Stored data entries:

==============================

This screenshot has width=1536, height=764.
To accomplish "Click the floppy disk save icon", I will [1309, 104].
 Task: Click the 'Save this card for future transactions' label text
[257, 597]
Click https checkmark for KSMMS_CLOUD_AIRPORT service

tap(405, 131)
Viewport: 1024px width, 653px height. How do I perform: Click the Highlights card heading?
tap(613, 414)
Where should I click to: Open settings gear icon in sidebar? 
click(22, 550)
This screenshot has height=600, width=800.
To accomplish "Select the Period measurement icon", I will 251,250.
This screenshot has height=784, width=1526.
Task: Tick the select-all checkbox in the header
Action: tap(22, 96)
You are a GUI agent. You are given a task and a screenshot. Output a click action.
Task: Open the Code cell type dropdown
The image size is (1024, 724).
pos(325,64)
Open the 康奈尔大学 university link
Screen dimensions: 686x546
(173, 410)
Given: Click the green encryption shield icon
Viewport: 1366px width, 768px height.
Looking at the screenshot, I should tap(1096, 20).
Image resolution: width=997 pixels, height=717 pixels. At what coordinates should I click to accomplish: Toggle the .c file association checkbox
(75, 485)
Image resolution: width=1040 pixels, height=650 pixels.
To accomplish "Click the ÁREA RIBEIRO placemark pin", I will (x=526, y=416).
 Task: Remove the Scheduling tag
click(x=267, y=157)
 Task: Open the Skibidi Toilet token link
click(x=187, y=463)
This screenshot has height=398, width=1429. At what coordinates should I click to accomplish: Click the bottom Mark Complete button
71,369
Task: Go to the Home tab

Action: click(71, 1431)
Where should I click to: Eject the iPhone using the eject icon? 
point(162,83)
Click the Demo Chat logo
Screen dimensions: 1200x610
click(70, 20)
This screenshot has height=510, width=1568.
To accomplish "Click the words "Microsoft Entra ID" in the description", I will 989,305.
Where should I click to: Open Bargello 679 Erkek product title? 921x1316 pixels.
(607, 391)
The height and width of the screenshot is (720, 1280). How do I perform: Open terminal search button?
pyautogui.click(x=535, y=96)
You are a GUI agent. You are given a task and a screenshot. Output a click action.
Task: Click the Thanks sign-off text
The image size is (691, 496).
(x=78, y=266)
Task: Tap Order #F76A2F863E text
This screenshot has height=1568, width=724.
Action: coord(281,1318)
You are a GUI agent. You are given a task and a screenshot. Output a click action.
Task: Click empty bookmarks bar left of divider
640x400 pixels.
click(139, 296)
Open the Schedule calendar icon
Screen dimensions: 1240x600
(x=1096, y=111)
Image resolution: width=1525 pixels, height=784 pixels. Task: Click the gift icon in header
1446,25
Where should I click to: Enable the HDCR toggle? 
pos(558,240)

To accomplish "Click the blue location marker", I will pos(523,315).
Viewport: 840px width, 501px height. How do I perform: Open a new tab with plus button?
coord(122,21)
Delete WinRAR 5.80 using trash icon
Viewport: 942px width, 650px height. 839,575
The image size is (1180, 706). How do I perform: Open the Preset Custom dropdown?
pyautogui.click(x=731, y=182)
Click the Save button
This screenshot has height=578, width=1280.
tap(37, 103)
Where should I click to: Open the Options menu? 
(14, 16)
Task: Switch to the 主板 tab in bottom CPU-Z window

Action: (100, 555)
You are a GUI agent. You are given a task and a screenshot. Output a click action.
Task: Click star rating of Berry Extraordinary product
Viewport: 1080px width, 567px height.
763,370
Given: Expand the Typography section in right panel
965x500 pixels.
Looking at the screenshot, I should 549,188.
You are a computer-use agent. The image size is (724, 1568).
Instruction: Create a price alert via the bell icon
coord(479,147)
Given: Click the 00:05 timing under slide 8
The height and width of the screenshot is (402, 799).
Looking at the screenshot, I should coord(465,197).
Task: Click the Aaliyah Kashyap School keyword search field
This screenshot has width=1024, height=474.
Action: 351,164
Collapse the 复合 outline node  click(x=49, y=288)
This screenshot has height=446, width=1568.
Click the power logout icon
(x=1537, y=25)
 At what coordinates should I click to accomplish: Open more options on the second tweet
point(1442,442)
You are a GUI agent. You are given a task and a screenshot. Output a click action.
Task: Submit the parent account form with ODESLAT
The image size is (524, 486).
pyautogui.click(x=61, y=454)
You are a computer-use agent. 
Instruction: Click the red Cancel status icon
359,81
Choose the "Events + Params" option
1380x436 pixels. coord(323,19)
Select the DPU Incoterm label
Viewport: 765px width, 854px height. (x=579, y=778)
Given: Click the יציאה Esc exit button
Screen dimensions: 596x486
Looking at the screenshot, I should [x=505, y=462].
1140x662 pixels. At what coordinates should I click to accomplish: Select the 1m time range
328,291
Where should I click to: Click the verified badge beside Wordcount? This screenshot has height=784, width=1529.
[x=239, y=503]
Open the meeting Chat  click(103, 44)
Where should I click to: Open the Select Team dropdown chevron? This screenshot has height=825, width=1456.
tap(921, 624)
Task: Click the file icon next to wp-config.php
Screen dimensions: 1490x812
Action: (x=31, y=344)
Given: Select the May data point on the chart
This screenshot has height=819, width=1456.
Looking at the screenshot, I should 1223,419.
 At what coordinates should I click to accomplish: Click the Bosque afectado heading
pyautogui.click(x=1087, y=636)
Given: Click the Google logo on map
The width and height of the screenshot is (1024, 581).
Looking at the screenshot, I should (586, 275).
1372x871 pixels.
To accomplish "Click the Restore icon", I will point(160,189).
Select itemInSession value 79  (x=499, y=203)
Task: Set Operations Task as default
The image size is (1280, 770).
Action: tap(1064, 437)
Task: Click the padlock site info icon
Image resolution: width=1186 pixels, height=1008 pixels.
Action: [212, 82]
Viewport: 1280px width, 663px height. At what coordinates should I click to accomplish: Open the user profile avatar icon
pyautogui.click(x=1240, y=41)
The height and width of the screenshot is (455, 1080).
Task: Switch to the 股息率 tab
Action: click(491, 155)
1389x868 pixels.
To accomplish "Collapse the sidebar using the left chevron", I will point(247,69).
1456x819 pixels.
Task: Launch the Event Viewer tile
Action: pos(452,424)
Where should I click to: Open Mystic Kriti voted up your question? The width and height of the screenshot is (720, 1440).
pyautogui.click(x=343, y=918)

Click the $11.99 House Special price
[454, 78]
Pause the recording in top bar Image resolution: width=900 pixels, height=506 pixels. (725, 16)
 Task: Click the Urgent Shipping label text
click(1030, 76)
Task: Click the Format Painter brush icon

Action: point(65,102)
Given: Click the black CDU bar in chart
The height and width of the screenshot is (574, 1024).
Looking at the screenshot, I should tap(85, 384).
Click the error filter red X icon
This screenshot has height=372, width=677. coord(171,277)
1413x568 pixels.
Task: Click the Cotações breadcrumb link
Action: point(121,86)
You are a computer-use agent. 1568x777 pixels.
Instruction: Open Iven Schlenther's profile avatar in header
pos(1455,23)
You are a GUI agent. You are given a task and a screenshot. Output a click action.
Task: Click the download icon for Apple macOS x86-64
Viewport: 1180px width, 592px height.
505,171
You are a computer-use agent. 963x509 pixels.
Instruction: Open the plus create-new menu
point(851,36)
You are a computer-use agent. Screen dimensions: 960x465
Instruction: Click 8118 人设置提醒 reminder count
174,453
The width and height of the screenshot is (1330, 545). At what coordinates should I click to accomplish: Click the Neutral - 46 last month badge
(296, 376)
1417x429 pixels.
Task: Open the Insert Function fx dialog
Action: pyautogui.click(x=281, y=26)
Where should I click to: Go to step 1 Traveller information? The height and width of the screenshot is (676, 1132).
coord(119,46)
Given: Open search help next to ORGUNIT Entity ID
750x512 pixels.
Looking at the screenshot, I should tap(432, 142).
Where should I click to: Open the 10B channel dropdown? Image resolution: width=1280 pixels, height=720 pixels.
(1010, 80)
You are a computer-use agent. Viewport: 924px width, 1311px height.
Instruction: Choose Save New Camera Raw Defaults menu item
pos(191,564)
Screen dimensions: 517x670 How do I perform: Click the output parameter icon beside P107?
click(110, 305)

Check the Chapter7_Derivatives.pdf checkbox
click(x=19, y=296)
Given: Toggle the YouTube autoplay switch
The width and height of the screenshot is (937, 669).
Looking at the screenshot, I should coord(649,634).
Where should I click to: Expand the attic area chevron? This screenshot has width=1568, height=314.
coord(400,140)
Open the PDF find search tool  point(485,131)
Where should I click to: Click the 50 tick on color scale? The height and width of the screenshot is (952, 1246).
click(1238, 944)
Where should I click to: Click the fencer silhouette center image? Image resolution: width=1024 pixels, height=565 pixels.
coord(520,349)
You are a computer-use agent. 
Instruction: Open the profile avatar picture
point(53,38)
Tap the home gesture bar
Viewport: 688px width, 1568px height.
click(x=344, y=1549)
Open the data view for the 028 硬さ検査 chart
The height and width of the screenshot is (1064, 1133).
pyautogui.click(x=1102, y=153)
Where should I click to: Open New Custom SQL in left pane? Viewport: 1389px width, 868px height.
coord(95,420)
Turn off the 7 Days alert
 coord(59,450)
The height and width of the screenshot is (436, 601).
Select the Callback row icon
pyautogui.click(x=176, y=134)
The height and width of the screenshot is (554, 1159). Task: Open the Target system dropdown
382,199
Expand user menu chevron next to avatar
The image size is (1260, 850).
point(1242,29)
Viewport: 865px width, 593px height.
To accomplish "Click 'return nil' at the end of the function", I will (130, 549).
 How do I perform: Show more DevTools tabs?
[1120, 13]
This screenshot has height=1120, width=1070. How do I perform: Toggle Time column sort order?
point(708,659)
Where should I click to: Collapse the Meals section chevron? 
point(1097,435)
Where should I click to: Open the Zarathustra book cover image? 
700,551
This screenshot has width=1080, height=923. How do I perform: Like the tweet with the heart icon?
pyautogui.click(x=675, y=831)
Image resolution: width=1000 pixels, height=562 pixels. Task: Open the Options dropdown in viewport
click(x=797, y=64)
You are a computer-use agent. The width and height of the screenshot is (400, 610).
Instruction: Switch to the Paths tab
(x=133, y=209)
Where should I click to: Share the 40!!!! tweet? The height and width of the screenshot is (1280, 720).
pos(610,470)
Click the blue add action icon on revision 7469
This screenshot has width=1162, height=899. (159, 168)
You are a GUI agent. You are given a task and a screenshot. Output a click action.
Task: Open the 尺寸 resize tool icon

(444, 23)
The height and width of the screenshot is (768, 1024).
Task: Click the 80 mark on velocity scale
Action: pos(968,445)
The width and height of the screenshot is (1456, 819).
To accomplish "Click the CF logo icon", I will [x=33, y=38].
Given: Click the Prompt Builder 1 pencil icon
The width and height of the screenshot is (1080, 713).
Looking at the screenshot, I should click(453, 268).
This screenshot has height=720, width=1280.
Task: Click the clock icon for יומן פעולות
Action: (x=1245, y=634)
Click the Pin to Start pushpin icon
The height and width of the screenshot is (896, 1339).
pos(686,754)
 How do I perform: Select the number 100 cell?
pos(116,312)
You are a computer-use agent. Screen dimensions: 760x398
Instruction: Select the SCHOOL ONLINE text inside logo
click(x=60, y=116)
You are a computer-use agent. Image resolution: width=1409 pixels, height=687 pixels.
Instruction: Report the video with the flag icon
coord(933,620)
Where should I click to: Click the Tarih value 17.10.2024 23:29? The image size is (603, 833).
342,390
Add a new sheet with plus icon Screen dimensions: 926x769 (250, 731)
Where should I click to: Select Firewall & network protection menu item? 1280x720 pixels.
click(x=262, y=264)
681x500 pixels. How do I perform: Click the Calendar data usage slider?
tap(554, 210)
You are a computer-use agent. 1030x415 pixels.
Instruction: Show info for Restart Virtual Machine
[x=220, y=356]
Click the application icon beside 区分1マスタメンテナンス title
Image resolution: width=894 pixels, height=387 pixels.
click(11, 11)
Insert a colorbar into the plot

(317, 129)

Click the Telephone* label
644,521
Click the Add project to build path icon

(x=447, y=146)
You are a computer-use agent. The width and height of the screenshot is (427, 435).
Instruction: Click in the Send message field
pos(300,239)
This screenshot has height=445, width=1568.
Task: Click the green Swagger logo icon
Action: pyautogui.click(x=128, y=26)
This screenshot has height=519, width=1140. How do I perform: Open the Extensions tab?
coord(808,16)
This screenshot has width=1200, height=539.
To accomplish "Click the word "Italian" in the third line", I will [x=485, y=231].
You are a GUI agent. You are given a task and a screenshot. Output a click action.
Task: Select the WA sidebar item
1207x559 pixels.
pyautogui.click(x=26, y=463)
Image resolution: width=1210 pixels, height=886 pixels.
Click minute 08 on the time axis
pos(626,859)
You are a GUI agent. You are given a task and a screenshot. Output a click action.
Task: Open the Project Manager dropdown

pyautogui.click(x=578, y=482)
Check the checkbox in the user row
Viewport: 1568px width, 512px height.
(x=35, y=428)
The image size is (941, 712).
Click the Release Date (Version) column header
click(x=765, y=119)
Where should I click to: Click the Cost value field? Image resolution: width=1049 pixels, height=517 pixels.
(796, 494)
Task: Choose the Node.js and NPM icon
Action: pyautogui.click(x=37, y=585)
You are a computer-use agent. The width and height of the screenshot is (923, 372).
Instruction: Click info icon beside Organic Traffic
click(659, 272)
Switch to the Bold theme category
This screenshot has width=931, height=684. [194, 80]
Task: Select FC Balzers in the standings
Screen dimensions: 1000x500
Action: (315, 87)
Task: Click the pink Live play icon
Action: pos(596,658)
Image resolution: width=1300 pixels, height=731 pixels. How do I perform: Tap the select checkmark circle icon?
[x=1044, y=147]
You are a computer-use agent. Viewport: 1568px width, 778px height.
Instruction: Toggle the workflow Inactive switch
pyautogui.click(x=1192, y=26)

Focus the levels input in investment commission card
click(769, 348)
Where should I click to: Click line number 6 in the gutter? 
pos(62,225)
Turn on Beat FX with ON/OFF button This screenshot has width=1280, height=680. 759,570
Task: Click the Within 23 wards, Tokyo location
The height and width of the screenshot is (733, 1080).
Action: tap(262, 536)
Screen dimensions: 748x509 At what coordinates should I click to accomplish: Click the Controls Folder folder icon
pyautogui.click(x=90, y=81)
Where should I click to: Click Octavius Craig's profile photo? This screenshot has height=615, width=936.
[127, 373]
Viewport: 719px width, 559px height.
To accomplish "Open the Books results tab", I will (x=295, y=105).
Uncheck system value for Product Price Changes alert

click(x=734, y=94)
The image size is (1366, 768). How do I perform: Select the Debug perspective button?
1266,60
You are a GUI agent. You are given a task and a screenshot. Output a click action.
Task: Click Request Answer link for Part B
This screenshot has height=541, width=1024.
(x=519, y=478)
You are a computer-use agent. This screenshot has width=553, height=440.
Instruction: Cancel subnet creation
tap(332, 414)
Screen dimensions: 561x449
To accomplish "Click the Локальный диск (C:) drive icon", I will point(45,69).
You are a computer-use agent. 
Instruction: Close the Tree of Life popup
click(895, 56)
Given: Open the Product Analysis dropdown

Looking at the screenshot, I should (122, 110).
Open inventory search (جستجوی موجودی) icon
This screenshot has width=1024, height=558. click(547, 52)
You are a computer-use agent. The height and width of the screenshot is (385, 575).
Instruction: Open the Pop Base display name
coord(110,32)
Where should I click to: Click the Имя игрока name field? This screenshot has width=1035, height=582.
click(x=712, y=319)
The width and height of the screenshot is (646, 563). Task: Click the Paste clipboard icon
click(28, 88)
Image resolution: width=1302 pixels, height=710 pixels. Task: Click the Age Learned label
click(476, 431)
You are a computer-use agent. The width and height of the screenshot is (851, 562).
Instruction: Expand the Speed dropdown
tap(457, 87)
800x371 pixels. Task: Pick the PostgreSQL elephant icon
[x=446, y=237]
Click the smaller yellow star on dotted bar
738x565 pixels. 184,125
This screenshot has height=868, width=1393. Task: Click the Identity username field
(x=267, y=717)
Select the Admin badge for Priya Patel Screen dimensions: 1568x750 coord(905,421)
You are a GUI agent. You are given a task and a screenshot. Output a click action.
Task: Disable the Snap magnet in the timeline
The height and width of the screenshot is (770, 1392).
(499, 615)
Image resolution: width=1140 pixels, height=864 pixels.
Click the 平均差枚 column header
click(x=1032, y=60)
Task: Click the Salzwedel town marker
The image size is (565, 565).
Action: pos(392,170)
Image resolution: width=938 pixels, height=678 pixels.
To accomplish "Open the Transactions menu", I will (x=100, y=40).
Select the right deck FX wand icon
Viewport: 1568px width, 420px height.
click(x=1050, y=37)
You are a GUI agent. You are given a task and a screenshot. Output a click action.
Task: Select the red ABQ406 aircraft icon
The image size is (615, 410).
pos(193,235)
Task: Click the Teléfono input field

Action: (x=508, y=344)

==============================

Search the records for the word "location", then list every line that has it.

To accomplish "Click the blue location marker", I will pos(523,315).
Task: Click the Within 23 wards, Tokyo location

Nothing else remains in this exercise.